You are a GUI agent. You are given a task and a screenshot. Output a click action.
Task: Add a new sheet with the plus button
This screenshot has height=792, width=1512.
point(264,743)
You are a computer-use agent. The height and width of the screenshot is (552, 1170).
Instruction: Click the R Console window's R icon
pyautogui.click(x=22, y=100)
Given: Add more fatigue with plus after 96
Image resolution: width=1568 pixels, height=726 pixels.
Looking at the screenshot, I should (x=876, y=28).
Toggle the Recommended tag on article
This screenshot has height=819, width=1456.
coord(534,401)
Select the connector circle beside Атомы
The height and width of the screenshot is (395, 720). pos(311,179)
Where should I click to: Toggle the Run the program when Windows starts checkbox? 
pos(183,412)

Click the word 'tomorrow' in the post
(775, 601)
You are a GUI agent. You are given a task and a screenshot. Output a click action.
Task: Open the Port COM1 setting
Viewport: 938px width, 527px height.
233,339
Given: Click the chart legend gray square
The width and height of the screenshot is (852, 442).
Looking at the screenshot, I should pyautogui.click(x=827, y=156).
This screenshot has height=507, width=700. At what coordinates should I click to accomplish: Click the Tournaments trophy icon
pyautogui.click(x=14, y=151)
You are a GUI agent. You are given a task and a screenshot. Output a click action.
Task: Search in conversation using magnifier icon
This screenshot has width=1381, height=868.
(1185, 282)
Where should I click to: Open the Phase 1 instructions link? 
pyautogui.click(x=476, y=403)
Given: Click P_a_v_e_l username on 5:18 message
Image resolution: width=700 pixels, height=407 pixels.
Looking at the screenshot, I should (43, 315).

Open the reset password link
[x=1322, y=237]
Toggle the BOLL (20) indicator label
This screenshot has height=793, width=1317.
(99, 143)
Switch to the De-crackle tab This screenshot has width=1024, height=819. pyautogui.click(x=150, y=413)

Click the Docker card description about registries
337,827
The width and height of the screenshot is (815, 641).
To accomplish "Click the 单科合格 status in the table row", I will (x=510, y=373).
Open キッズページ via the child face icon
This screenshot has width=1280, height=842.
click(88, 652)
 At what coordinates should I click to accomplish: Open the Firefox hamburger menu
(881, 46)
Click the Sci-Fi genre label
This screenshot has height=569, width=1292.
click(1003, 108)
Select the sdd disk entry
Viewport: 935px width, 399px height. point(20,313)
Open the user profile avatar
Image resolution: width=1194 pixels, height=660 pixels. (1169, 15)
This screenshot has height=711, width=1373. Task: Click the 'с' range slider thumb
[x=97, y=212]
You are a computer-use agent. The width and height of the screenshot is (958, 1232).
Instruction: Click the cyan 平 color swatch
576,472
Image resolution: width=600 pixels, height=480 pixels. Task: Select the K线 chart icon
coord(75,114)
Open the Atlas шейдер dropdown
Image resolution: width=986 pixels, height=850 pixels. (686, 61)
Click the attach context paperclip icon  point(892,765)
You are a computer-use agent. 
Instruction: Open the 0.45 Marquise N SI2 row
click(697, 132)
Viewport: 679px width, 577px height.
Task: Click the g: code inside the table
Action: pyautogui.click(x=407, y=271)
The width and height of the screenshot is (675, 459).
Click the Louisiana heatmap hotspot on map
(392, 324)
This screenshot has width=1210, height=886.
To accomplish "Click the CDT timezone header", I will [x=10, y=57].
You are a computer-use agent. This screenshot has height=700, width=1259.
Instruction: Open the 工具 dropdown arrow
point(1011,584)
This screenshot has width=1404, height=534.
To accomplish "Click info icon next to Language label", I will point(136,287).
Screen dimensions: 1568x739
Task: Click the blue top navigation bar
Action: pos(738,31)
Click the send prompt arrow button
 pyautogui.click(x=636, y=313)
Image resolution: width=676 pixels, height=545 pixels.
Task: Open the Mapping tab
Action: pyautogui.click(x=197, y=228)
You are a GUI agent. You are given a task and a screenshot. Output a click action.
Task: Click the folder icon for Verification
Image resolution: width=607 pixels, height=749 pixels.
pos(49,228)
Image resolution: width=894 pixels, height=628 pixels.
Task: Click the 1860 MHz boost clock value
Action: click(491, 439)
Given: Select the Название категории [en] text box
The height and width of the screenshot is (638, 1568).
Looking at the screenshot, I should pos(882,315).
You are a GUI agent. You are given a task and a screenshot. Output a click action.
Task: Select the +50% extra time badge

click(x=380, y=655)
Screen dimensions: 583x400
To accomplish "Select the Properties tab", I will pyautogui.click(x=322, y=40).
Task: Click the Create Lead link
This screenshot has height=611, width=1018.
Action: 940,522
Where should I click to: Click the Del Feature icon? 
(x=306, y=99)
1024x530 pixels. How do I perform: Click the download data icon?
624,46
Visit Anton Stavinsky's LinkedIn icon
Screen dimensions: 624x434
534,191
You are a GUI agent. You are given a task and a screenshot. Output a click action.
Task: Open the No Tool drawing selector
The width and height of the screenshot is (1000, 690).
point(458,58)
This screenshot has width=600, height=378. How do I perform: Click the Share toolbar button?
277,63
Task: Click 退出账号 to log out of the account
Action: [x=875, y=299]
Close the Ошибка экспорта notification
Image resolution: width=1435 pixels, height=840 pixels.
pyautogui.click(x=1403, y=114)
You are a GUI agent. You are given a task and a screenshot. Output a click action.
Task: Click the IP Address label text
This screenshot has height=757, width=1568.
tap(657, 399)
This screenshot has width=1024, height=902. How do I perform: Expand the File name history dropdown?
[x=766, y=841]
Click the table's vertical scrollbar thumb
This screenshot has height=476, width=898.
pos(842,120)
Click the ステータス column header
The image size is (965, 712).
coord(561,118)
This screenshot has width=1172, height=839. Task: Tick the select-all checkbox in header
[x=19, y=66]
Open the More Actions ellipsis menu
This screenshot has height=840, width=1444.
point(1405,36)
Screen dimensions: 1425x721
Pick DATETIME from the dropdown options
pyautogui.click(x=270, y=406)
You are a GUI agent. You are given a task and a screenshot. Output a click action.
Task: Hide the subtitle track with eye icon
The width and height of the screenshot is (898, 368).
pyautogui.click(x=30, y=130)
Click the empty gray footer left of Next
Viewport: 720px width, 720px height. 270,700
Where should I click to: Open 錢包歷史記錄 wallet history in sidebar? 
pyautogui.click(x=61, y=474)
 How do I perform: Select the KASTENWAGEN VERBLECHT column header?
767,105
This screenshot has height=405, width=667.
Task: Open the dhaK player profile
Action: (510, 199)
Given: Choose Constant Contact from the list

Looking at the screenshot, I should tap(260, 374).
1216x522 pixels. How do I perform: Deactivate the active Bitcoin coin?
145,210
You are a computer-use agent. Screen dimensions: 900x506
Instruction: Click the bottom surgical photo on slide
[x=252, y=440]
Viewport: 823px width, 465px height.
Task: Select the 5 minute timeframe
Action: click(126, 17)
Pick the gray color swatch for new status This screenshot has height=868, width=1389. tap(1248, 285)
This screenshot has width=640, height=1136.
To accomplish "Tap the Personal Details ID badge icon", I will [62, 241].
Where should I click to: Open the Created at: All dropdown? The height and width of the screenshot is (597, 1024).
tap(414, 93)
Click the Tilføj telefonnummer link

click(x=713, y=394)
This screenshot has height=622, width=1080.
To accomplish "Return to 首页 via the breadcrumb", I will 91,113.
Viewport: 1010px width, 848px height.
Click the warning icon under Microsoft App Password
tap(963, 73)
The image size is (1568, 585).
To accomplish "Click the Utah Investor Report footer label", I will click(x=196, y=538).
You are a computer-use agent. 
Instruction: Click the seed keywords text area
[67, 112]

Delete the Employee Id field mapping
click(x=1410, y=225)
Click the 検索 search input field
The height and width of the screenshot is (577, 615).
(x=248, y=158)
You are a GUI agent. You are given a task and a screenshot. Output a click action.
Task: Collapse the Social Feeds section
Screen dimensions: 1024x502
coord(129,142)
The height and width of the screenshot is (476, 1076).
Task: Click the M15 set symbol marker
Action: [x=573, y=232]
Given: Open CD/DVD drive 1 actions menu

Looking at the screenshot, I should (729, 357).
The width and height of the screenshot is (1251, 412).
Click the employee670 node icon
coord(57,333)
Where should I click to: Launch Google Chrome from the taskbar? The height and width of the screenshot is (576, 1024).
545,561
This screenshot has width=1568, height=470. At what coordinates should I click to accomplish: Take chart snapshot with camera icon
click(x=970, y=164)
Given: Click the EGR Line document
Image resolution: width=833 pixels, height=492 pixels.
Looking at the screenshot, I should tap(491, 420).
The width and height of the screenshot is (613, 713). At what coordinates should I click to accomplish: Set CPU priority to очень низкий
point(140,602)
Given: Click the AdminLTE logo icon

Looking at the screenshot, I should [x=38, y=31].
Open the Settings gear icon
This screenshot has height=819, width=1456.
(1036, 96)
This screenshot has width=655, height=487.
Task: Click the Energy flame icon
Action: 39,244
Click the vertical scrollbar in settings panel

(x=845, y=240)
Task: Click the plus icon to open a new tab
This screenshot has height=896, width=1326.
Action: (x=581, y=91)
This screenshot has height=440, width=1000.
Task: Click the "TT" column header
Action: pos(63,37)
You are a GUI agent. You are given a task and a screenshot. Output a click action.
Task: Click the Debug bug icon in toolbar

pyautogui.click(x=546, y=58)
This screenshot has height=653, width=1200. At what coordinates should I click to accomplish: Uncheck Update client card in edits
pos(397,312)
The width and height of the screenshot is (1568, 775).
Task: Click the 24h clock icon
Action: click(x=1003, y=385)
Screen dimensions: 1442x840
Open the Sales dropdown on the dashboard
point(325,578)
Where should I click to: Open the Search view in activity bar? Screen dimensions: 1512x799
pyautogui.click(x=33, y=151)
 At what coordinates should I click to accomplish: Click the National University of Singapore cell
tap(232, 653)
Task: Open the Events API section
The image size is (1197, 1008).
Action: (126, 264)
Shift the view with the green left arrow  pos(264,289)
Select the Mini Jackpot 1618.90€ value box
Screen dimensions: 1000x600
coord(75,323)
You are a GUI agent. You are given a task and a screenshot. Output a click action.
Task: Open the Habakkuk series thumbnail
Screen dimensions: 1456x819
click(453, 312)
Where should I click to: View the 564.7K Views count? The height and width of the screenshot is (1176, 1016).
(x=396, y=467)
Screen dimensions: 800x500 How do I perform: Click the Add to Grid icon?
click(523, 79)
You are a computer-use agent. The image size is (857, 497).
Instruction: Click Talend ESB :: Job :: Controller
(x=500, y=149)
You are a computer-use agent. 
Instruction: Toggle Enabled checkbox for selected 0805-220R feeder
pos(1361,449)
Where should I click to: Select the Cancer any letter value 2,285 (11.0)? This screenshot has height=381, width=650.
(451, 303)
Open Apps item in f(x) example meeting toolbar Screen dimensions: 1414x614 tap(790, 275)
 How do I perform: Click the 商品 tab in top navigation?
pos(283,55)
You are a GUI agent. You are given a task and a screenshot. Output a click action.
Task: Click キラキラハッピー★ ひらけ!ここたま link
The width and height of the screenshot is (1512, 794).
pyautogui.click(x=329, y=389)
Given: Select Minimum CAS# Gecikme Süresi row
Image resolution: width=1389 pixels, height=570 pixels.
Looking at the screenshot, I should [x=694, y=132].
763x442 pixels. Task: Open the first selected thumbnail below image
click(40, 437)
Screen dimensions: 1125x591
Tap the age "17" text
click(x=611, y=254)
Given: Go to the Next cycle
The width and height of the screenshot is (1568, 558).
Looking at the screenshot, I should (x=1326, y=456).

______

■ Task prompt:
From the entries above, write out only the lines starting at the line that holds "Where should I click to: View" and ending at the line that holds "Open Apps item", keeping both and matching them exactly.

■ Answer box:
Where should I click to: View the 564.7K Views count? The height and width of the screenshot is (1176, 1016).
(x=396, y=467)
Screen dimensions: 800x500 How do I perform: Click the Add to Grid icon?
click(523, 79)
You are a computer-use agent. The image size is (857, 497).
Instruction: Click Talend ESB :: Job :: Controller
(x=500, y=149)
You are a computer-use agent. 
Instruction: Toggle Enabled checkbox for selected 0805-220R feeder
pos(1361,449)
Where should I click to: Select the Cancer any letter value 2,285 (11.0)? This screenshot has height=381, width=650.
(451, 303)
Open Apps item in f(x) example meeting toolbar Screen dimensions: 1414x614 tap(790, 275)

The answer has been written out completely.